Broader implications for psychological science

Researchers have recently expressed serious concerns regarding problems of replicability in psychological science (Simmons et al., 2011), and some have even described the problem as a “crisis” (Pashler & Harris, 2012; Pashler & Wagenmakers, 2012). In contrast to a replicability crisis, most sequential–simultaneous lineup comparisons, higher–lower similarity comparisons, and biased–unbiased instructions comparisons consistently show a reduction in both correct and false identification rates. However, if there is a crisis here, it arises from three sources: the inconsistency in the magnitude of the effects, particularly for changes in the false identification rates; the misinterpretation of changes in correct identification rates; and the unexplained variation in the relative magnitudes of the effects that underlie conclusions about accuracy and diagnosticity.

Related to the problem of replicability is the problem of selective publication, which may serve to keep “undead” theories alive by burying results, rather than the theories they falsify (Ferguson & Heene, 2012). This problem likely extends beyond simultaneous and sequential lineups.Footnote 13 We did not consider the recommendation that lineups be conducted by a blind lineup administrator, in part because there is only one published study with guilty- and innocent-suspect lineups (Greathouse & Kovera, 2009) and several unpublished studies (see Clark, 2012b).

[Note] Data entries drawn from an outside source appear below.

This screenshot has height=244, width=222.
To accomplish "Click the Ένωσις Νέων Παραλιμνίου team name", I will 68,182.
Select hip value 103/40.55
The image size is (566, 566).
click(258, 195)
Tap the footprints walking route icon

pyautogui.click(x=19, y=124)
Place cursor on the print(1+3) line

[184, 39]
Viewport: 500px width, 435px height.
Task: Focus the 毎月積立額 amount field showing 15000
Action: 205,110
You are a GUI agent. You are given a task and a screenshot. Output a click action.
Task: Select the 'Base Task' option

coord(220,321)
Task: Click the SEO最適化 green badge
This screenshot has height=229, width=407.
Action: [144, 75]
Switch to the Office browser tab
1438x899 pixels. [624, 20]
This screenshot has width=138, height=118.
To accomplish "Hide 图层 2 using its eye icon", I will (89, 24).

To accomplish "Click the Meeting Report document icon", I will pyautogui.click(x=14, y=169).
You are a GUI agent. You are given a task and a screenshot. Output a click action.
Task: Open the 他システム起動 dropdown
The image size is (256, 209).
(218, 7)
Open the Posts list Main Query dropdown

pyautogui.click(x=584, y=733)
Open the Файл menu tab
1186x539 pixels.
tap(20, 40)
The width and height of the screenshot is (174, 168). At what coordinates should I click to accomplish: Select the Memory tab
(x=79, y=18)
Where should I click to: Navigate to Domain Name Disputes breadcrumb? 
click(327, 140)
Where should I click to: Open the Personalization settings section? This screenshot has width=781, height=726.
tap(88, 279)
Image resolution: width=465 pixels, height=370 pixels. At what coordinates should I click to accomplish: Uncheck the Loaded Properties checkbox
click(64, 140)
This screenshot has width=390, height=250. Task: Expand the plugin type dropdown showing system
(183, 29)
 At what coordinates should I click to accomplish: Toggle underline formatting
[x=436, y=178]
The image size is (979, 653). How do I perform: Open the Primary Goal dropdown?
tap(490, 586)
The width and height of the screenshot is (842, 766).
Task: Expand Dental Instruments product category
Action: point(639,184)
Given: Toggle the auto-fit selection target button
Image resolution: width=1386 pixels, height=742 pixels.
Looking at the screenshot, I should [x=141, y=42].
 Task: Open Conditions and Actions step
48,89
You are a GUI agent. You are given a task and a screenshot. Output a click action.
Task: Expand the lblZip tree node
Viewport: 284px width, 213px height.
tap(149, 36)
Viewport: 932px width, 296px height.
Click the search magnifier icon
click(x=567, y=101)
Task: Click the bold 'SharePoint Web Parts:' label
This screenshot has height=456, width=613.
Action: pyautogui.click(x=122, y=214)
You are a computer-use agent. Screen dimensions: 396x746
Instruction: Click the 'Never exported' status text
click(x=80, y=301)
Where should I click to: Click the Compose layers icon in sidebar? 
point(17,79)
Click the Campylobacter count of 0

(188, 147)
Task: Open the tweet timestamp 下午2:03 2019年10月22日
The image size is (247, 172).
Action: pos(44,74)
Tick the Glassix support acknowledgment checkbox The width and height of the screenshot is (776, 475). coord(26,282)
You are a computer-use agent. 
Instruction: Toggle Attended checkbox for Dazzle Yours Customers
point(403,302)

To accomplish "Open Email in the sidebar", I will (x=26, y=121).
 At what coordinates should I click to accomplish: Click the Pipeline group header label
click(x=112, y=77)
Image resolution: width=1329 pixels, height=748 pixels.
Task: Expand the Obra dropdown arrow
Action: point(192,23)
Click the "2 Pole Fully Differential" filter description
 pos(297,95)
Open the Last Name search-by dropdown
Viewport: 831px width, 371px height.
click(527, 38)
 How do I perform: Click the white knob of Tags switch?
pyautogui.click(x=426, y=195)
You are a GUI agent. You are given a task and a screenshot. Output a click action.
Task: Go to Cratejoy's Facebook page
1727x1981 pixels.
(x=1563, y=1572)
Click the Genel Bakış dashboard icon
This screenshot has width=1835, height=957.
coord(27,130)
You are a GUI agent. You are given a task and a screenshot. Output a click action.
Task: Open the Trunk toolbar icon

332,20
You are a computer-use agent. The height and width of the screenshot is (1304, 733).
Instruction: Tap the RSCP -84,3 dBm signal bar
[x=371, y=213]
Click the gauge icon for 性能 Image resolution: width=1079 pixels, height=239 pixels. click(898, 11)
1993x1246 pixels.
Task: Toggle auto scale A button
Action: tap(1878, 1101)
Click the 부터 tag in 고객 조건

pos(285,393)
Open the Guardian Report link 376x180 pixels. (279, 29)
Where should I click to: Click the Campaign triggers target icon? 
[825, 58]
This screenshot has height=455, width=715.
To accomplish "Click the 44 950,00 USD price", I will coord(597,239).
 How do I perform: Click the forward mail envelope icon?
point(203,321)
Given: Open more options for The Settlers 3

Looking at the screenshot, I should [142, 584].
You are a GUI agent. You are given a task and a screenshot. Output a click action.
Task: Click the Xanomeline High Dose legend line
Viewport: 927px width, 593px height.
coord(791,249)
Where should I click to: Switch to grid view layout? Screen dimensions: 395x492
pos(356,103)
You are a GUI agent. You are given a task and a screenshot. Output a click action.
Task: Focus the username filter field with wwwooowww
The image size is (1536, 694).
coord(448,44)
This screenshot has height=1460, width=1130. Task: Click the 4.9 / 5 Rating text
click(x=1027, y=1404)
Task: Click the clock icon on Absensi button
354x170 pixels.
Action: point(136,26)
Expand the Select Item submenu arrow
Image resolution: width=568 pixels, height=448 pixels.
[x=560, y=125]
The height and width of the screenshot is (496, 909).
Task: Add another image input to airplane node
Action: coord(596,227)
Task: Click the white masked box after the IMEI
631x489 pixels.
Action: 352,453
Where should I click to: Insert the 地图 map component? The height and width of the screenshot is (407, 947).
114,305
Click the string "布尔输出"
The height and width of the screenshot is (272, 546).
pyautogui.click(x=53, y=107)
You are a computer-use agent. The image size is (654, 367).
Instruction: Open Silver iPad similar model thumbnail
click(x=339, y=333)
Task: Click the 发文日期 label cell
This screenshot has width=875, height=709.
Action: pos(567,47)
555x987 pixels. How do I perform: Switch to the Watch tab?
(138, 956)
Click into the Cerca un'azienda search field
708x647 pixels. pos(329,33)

Implications for criminal justice reform and public policy

The public policy implications of the no-cost pattern—and its disappearance—have been discussed at length elsewhere (see Clark, 2012a, 2012b; Laudan, 2012; Newman & Loftus, 2012; Wells et al., 2011). We will not repeat those arguments and counterarguments here. We note two important points, however. (1) None of the analyses presented here or elsewhere (i.e., Clark, 2012a) should be taken as “smoking gun” evidence to imply that the recommended procedures should not be implemented. Policy decisions about eyewitness identification should ultimately be left to policy-makers, who may appropriately consider normative and legal factors beyond correct and false identification rates. (2) There is an important role, not only for empirical data, but also for formal models of memory and decision making, in these policy considerations. If public policy is to be based on psychological science, it should be informed not only by empirical data, but also by rigorous theory development and evaluation (Clark, 2008; McQuiston-Surrett et al., 2006).

Final remarks

The present article examined the evolution of theory and data over time, showing how early, unrepresentative results and a compelling theoretical account of those results may have combined to establish and perpetuate an empirical generalization that, years later, has been shown to be false. In closing, it is important to not lose sight of the fact that over the same period of time during which empirical results were changing, thousands of innocent people were falsely identified by eyewitnesses, and many of those people were convicted of crimes that they did not commit. Efforts to develop and implement procedures to reduce the risk of false identification errors and false convictions constitute an appropriate and important application of psychological science to a real-world problem.